Oklahoma public and charter schools will get $2.04 billion in state aid next year, but many districts will see a decline in their allocations. The state provides funding to local schools based on a complex formula that considers enrollment growth or decline, and the amount of local funds available through the district’s property tax.
State school superintendent Sandy Garrett said last week that 325 school districts will get more money but 224 will get less. She said 177 districts would see state allocations drop because their enrollments declined.
Many of the districts that get increases will do so because the state included teacher retirement funding into its allocation formula, Garrett said.
“Basically, this year we had level funding for schools,” she said.
“While public school enrollment has increased and the higher costs for fuel, utilities, and food are going to be a grave challenge for many school districts, the Legislature did not appropriate additional funding for school operations for the 2008-2009 school year,” Garrett told the Oklahoma Board of Education.
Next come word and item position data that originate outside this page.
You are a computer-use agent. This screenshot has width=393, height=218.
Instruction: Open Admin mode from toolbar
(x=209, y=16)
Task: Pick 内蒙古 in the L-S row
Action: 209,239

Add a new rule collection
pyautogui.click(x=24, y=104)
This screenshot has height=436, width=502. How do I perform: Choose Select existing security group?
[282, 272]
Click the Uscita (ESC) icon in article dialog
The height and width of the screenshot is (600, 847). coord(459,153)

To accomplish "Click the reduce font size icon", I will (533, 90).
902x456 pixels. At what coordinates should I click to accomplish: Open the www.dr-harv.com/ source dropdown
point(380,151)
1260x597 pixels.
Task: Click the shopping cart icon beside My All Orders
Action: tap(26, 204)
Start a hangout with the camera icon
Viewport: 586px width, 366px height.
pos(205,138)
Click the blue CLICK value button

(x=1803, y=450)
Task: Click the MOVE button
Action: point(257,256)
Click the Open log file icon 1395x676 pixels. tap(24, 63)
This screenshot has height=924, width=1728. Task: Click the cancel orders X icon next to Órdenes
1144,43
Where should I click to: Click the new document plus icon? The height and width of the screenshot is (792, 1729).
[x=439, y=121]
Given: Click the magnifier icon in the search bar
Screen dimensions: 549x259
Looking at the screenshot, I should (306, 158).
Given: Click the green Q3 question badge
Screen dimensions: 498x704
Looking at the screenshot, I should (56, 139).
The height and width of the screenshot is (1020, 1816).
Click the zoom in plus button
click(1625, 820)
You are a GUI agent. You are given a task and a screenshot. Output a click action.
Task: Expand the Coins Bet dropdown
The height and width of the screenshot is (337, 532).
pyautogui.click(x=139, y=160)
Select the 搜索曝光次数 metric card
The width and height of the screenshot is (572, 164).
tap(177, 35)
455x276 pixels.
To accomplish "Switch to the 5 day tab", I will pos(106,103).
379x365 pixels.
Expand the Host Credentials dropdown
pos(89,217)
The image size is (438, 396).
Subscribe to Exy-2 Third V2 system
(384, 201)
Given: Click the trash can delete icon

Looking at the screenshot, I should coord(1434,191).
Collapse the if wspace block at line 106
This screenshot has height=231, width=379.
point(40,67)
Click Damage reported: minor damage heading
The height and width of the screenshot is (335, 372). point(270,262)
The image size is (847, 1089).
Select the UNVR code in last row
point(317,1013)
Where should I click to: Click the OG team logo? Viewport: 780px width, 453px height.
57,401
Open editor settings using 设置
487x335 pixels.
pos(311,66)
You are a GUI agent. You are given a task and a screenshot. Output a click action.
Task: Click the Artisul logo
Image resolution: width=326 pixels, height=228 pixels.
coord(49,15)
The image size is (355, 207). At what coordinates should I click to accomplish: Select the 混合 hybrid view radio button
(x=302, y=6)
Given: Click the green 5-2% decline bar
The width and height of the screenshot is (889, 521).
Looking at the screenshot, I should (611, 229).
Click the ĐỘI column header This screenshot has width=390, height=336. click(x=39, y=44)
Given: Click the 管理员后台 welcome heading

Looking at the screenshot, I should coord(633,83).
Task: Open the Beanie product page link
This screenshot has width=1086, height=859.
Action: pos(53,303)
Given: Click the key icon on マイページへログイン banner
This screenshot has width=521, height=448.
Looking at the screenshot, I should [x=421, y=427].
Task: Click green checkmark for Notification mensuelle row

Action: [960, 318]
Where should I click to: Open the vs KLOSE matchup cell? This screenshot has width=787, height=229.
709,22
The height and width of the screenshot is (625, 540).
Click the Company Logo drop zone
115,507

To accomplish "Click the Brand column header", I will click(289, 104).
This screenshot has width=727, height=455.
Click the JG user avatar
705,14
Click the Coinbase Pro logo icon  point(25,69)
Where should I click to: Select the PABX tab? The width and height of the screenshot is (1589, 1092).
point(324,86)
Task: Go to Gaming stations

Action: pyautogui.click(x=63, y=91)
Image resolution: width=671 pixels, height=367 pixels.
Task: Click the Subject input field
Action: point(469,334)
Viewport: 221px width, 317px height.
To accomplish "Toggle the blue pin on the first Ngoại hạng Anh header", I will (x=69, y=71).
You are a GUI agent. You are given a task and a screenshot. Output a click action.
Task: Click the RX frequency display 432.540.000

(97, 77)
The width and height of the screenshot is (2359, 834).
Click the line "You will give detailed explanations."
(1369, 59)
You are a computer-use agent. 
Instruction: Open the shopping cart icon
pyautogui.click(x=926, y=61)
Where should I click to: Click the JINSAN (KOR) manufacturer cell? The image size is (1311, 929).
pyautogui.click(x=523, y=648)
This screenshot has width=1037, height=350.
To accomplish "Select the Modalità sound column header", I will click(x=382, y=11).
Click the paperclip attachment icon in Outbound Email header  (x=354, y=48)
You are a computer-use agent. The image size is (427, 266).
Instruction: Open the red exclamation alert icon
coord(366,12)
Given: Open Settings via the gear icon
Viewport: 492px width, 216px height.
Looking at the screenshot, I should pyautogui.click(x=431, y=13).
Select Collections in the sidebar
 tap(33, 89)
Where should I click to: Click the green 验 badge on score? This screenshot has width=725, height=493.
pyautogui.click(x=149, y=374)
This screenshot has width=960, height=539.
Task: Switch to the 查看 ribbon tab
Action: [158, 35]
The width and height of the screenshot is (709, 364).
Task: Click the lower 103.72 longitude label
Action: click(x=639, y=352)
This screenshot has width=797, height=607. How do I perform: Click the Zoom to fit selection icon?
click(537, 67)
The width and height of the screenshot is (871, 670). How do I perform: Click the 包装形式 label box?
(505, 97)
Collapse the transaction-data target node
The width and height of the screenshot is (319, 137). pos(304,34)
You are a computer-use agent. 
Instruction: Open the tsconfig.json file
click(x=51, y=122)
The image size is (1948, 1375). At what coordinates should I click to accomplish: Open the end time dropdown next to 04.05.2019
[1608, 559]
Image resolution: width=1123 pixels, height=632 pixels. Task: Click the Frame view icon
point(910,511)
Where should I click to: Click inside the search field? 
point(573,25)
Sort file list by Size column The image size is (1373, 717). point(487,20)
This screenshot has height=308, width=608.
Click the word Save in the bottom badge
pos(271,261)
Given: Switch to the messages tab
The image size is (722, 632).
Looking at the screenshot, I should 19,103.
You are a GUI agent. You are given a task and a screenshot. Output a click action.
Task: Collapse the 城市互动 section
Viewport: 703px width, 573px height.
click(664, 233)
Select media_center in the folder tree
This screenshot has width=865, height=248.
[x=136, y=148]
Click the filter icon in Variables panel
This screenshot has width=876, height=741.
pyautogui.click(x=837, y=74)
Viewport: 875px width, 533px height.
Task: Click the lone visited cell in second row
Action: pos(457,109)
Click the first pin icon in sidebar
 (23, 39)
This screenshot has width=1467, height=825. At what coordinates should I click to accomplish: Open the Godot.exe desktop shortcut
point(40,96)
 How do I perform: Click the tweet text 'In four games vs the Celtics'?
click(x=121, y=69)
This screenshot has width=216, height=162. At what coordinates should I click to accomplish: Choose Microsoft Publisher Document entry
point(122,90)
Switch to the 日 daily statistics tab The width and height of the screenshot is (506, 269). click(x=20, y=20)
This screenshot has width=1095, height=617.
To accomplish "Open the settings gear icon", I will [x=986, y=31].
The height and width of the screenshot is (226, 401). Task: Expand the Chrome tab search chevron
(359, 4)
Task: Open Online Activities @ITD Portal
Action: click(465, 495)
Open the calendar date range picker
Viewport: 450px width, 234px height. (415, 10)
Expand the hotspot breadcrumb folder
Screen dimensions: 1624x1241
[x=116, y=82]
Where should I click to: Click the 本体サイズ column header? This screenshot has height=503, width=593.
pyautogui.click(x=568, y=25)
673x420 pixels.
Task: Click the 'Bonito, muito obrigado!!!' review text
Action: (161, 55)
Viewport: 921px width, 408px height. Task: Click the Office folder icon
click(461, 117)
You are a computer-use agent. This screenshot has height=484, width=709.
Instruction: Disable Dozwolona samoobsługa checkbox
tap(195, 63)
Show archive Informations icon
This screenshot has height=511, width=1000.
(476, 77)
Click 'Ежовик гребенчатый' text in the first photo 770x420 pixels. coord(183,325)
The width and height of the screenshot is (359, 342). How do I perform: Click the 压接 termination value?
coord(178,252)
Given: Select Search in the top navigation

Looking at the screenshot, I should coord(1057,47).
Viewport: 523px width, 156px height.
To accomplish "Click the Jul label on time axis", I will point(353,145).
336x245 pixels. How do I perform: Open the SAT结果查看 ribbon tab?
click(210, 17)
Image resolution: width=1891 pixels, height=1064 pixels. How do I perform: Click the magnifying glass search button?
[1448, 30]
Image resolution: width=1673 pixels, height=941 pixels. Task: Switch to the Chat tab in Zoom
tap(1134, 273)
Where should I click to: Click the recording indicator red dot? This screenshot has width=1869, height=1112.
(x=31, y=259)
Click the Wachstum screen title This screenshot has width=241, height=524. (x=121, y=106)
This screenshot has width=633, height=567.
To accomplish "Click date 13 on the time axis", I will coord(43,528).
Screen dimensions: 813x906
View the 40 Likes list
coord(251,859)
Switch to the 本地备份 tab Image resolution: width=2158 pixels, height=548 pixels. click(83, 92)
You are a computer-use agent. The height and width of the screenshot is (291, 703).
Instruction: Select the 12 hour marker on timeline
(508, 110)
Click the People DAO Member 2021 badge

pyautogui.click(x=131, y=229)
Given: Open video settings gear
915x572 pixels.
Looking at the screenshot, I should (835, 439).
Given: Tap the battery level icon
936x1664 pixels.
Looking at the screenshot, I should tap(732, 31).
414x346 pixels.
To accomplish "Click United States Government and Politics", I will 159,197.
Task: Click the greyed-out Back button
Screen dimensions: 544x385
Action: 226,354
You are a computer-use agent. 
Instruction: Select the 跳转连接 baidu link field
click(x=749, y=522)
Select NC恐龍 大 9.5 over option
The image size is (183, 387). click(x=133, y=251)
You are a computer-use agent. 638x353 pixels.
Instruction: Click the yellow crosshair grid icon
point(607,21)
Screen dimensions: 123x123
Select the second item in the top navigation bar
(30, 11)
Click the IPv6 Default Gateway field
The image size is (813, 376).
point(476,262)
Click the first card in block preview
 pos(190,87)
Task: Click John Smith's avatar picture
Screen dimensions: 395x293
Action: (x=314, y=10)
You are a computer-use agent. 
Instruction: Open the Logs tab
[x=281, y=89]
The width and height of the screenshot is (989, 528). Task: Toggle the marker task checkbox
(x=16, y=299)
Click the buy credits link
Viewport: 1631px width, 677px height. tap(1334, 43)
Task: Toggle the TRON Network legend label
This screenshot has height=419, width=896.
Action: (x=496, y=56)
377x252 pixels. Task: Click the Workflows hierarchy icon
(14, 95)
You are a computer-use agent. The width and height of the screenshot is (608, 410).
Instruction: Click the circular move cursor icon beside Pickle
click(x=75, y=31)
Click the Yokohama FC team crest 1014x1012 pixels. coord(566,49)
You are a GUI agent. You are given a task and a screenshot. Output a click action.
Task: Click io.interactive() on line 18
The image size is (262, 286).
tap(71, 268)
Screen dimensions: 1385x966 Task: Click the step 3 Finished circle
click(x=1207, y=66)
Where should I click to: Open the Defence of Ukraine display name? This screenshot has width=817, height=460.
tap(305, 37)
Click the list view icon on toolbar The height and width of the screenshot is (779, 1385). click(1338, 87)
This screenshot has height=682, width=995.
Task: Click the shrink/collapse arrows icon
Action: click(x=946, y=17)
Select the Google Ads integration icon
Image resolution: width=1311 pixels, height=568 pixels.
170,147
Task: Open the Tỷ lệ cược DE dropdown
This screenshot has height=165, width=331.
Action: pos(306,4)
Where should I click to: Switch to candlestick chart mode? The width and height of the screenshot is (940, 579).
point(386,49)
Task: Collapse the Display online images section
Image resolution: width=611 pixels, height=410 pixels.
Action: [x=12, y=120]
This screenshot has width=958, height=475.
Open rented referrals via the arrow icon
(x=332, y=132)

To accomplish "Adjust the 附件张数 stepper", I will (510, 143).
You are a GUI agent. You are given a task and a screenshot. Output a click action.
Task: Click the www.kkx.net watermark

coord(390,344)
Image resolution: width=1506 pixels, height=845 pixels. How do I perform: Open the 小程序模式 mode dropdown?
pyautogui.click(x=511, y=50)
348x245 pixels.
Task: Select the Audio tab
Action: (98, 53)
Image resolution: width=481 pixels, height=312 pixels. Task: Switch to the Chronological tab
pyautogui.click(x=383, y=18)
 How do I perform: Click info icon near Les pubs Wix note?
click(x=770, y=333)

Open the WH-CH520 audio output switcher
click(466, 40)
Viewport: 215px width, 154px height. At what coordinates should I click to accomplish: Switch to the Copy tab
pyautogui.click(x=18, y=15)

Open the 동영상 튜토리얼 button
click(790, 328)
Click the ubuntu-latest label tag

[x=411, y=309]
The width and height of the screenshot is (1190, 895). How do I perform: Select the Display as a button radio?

She said increasing operational costs could require supplemental funding by the Legislature in the future.
Assistant superintendent James White said that statewide fuel costs for school buses in the upcoming school year are estimated at $58 million. He said local districts will receive less than half that for transportation needs, including vehicle maintenance.
“Bus transportation is not mandated in the state of Oklahoma, but it’s certainly expected by families,” Garrett said. “Maybe T. Boone Pickens will figure out how to run these buses by wind.” she added, referring to the billionaire oilman and wind-power proponent.